*** Input data Section Begins ***

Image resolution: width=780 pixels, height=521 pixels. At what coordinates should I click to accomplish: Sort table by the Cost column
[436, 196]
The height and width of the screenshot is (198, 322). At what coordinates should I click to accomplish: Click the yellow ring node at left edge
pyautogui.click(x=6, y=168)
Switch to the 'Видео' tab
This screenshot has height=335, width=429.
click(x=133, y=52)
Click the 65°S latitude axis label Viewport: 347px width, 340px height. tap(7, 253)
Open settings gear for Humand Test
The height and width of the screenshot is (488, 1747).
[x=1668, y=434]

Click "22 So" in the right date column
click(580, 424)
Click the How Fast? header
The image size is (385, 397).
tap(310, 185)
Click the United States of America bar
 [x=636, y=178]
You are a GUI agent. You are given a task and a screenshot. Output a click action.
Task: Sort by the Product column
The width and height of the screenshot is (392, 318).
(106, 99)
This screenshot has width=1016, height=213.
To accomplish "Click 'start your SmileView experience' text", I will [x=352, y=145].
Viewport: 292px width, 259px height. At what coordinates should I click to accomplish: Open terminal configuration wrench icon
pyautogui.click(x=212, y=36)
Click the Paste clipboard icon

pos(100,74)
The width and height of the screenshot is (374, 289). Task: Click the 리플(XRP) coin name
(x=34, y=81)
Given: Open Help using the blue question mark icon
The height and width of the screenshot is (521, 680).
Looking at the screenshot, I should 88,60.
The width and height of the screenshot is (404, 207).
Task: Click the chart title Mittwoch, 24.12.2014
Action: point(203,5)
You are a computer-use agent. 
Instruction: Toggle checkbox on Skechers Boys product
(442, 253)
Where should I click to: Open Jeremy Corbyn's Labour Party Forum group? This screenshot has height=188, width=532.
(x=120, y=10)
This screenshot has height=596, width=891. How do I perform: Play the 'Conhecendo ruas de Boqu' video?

*** Input data Section Ends ***

**Assignment:** Output an exact copy of each record.

**The completed task:**
Image resolution: width=780 pixels, height=521 pixels. At what coordinates should I click to accomplish: Sort table by the Cost column
[436, 196]
The height and width of the screenshot is (198, 322). At what coordinates should I click to accomplish: Click the yellow ring node at left edge
pyautogui.click(x=6, y=168)
Switch to the 'Видео' tab
This screenshot has height=335, width=429.
click(x=133, y=52)
Click the 65°S latitude axis label Viewport: 347px width, 340px height. tap(7, 253)
Open settings gear for Humand Test
The height and width of the screenshot is (488, 1747).
[x=1668, y=434]

Click "22 So" in the right date column
click(580, 424)
Click the How Fast? header
The image size is (385, 397).
tap(310, 185)
Click the United States of America bar
 [x=636, y=178]
You are a GUI agent. You are given a task and a screenshot. Output a click action.
Task: Sort by the Product column
The width and height of the screenshot is (392, 318).
(106, 99)
This screenshot has width=1016, height=213.
To accomplish "Click 'start your SmileView experience' text", I will [x=352, y=145].
Viewport: 292px width, 259px height. At what coordinates should I click to accomplish: Open terminal configuration wrench icon
pyautogui.click(x=212, y=36)
Click the Paste clipboard icon

pos(100,74)
The width and height of the screenshot is (374, 289). Task: Click the 리플(XRP) coin name
(x=34, y=81)
Given: Open Help using the blue question mark icon
The height and width of the screenshot is (521, 680).
Looking at the screenshot, I should 88,60.
The width and height of the screenshot is (404, 207).
Task: Click the chart title Mittwoch, 24.12.2014
Action: point(203,5)
You are a computer-use agent. 
Instruction: Toggle checkbox on Skechers Boys product
(442, 253)
Where should I click to: Open Jeremy Corbyn's Labour Party Forum group? This screenshot has height=188, width=532.
(x=120, y=10)
This screenshot has height=596, width=891. How do I perform: Play the 'Conhecendo ruas de Boqu' video?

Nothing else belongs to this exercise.